Question

Find the partial fraction decomposition of the rational function.$$\frac{3 x^{2}+5 x-13}{(3 x+2)\left(x^{2}-4 x+4\right)}$$

Answer

**step1 Factor the Denominator**

The first step in partial fraction decomposition is to completely factor the denominator of the rational function. We look for any terms that can be simplified or factored further.

$$(3 x+2)\left(x^{2}-4 x+4\right)$$

Observe the quadratic term $$x^2 - 4x + 4$$. This is a perfect square trinomial, which can be factored into $$(x-2)^2$$.

$$(3 x+2)\left(x^{2}-4 x+4\right) = (3x+2)(x-2)^2$$

**step2 Set Up the Partial Fraction Decomposition**

Based on the factored denominator, we set up the form of the partial fraction decomposition. For a linear factor like $$(3x+2)$$, we have a term $$\frac{A}{3x+2}$$. For a repeated linear factor like $$(x-2)^2$$, we must include terms for each power up to the highest power, which means $$\frac{B}{x-2}$$ and $$\frac{C}{(x-2)^2}$$.

$$\frac{3 x^{2}+5 x-13}{(3 x+2)\left(x^{2}-4 x+4\right)} = \frac{A}{3x+2} + \frac{B}{x-2} + \frac{C}{(x-2)^2}$$

Here, A, B, and C are constants that we need to find.

**step3 Clear the Denominators**

To find the values of A, B, and C, we multiply both sides of the equation from Step 2 by the original denominator, $$(3x+2)(x-2)^2$$. This eliminates the denominators and gives us a polynomial identity.
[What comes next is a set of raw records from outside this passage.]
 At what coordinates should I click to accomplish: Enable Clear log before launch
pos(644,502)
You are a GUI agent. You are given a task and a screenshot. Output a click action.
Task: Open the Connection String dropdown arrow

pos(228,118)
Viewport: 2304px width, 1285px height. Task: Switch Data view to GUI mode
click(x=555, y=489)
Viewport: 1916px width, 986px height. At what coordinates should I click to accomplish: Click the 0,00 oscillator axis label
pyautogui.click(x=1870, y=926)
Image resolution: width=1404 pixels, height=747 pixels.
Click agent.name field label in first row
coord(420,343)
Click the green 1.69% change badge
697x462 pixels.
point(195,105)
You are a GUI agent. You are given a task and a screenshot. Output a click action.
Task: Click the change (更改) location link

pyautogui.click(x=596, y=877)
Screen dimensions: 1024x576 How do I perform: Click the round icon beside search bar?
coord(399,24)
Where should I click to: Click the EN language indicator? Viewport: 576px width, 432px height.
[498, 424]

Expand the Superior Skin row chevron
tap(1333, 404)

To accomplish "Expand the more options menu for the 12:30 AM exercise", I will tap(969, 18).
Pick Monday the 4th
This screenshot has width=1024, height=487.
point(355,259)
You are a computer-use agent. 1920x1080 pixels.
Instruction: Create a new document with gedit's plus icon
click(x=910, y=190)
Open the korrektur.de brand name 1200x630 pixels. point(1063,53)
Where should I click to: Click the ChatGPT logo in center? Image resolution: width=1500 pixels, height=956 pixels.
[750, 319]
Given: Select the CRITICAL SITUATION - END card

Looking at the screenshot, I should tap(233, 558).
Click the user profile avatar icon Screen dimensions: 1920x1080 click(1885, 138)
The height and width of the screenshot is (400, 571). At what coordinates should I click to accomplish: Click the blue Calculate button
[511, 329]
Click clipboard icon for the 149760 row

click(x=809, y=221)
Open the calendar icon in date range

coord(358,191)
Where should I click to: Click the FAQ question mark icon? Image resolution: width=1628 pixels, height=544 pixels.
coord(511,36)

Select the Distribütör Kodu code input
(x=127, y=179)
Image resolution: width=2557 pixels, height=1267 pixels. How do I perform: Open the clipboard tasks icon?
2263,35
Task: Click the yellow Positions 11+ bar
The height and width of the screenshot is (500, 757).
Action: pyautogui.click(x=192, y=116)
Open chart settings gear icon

$$3x^2 + 5x - 13 = A(x-2)^2 + B(3x+2)(x-2) + C(3x+2)$$

**step4 Solve for Constants using Strategic Values of x**

We can find some of the constants by substituting specific values of $$x$$ that make certain terms zero. This simplifies the equation significantly.

First, let $$x=2$$. This will make the terms with $$(x-2)$$ zero, allowing us to solve for C.

$$3(2)^2 + 5(2) - 13 = A(2-2)^2 + B(3(2)+2)(2-2) + C(3(2)+2)$$

$$3(4) + 10 - 13 = A(0)^2 + B(8)(0) + C(8)$$

$$12 + 10 - 13 = 8C$$

$$9 = 8C$$

$$C = \frac{9}{8}$$

Next, let $$x = -\frac{2}{3}$$. This will make the term with $$(3x+2)$$ zero, allowing us to solve for A.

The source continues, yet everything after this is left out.